■ RAW RECORDS
— START —
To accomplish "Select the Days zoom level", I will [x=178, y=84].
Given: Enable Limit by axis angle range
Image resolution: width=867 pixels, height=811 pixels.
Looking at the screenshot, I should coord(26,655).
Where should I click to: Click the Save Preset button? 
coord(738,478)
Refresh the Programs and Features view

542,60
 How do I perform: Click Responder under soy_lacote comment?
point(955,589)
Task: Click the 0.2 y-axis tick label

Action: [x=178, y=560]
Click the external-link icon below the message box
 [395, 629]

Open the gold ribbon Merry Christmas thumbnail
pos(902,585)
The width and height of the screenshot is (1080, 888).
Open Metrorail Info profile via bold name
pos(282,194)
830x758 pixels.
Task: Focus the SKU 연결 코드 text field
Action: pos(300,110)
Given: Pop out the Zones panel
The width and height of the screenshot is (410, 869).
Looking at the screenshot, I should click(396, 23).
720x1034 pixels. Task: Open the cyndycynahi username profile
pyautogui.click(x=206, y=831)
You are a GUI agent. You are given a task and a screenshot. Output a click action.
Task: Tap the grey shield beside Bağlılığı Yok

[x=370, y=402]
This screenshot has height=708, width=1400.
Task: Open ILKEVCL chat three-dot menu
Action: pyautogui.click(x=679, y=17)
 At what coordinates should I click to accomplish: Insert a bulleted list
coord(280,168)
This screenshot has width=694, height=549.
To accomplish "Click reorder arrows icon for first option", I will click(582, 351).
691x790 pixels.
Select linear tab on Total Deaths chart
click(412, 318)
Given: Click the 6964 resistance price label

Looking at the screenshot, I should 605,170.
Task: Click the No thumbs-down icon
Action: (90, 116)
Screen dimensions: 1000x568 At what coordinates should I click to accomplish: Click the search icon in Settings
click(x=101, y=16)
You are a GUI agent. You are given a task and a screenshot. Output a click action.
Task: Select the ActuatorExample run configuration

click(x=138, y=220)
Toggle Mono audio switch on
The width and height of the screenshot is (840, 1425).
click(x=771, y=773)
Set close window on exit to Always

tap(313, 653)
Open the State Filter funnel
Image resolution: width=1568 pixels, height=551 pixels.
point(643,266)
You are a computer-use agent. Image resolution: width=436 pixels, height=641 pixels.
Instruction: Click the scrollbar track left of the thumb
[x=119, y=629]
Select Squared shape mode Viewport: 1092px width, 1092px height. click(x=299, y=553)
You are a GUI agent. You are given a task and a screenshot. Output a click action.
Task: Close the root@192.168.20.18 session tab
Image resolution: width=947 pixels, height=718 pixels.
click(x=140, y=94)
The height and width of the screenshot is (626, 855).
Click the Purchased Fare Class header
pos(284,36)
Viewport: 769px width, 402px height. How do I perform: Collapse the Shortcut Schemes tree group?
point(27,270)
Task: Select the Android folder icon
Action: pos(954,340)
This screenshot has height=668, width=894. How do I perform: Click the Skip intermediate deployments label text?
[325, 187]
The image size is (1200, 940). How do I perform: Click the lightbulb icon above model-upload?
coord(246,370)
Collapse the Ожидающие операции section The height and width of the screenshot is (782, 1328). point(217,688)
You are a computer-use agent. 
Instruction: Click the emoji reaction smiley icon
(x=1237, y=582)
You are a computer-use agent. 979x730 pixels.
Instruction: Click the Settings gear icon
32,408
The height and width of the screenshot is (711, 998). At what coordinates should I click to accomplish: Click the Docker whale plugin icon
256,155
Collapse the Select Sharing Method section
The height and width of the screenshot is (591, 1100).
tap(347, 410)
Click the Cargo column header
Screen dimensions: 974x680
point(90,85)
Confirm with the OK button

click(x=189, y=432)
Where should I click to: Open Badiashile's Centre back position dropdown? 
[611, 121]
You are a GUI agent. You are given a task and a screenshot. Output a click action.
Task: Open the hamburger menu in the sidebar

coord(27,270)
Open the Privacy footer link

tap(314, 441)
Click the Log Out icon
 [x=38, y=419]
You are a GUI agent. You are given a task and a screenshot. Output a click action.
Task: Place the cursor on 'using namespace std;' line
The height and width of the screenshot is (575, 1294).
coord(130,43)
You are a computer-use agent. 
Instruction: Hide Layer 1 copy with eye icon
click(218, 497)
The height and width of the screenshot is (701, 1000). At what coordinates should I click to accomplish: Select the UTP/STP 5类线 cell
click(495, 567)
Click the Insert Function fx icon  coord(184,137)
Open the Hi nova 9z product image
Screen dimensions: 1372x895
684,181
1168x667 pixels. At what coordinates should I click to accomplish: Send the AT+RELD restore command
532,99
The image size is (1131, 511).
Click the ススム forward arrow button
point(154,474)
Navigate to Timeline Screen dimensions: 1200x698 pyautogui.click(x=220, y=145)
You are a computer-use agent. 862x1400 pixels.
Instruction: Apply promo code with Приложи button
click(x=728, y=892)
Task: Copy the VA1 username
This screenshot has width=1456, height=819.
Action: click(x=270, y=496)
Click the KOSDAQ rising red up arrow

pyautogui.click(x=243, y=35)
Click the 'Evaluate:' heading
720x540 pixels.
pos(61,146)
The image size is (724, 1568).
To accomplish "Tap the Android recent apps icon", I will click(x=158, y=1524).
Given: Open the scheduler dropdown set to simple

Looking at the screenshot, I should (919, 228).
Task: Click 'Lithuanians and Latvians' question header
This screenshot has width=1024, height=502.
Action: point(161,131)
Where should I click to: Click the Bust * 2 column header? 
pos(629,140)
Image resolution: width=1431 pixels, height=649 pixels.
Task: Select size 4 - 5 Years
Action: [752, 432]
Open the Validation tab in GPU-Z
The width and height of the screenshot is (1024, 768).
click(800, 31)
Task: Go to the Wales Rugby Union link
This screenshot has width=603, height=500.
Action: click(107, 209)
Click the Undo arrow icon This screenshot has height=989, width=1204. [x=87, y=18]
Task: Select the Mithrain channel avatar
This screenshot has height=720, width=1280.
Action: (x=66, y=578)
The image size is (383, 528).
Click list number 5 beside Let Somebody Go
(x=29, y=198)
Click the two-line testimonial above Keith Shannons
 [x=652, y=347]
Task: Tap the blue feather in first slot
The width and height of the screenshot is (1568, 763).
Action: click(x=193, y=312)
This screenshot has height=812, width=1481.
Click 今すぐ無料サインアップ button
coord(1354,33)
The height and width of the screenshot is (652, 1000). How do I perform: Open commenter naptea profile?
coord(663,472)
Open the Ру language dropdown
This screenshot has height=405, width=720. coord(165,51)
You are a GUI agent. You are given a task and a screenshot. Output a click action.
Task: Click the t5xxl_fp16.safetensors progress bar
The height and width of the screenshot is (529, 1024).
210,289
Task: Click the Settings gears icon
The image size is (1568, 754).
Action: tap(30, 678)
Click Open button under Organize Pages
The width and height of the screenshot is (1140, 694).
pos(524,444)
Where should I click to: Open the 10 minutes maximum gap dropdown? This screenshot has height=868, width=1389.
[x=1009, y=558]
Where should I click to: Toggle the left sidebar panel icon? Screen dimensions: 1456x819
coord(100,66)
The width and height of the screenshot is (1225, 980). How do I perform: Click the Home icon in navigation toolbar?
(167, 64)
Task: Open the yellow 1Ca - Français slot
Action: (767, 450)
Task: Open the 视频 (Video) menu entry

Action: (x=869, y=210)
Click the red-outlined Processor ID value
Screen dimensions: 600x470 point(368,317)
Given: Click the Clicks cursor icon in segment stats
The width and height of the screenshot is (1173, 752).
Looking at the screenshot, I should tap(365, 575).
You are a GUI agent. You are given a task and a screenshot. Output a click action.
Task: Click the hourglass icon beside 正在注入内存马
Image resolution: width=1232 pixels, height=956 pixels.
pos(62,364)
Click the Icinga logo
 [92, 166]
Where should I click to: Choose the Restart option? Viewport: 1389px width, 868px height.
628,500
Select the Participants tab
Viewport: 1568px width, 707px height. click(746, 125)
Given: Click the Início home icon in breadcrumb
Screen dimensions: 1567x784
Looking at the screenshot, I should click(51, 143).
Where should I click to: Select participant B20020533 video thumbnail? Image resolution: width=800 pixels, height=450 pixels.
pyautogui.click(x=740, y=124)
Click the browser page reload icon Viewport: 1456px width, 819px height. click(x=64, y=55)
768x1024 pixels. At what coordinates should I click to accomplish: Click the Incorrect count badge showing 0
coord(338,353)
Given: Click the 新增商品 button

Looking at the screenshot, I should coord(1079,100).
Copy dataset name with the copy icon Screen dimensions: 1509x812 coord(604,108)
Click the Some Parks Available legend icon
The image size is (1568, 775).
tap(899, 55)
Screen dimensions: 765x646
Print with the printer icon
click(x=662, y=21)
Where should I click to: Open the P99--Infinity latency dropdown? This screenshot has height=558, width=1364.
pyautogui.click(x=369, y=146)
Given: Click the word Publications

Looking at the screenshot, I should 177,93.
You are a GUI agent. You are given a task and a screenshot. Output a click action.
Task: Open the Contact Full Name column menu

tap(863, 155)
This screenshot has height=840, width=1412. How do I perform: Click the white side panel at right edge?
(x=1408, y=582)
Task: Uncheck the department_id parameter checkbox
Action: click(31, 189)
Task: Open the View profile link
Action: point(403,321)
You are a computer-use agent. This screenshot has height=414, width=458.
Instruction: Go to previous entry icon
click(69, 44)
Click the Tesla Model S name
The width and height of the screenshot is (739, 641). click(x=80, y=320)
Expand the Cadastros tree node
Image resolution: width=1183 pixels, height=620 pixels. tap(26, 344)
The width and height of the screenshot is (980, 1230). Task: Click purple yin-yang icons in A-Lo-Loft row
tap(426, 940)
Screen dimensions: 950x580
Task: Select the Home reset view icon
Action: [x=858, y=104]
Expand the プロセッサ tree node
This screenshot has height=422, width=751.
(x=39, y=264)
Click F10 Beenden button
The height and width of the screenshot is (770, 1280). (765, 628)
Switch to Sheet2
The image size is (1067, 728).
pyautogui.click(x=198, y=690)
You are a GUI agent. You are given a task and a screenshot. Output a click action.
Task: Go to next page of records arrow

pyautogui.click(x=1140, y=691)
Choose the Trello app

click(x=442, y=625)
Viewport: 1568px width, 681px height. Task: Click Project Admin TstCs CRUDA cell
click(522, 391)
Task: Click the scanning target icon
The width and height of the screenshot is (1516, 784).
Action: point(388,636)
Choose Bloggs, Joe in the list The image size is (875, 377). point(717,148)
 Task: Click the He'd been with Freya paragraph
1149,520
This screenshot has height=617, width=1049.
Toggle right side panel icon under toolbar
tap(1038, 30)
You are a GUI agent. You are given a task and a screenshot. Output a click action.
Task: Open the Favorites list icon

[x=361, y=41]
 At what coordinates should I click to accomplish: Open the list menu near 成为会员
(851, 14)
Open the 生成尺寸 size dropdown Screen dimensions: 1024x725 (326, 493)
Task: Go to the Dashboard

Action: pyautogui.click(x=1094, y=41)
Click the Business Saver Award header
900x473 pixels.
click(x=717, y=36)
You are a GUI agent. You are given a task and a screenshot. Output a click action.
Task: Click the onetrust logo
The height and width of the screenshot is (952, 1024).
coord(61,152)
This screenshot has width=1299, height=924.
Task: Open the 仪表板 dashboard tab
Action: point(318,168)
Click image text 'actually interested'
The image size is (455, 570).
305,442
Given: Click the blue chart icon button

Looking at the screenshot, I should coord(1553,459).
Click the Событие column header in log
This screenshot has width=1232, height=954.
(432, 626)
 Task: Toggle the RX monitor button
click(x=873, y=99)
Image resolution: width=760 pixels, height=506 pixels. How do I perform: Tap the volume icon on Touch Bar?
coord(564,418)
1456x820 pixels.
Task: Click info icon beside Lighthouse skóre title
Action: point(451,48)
— END —
■ DO THIS
Please copy out the items between the line containing "Given: Click the Início" and the line containing "tap(863, 155)", inclusive.

■ EXPECTED ANSWER
Given: Click the Início home icon in breadcrumb
Screen dimensions: 1567x784
Looking at the screenshot, I should click(51, 143).
Where should I click to: Select participant B20020533 video thumbnail? Image resolution: width=800 pixels, height=450 pixels.
pyautogui.click(x=740, y=124)
Click the browser page reload icon Viewport: 1456px width, 819px height. click(x=64, y=55)
768x1024 pixels. At what coordinates should I click to accomplish: Click the Incorrect count badge showing 0
coord(338,353)
Given: Click the 新增商品 button

Looking at the screenshot, I should coord(1079,100).
Copy dataset name with the copy icon Screen dimensions: 1509x812 coord(604,108)
Click the Some Parks Available legend icon
The image size is (1568, 775).
tap(899, 55)
Screen dimensions: 765x646
Print with the printer icon
click(x=662, y=21)
Where should I click to: Open the P99--Infinity latency dropdown? This screenshot has height=558, width=1364.
pyautogui.click(x=369, y=146)
Given: Click the word Publications

Looking at the screenshot, I should 177,93.
You are a GUI agent. You are given a task and a screenshot. Output a click action.
Task: Open the Contact Full Name column menu

tap(863, 155)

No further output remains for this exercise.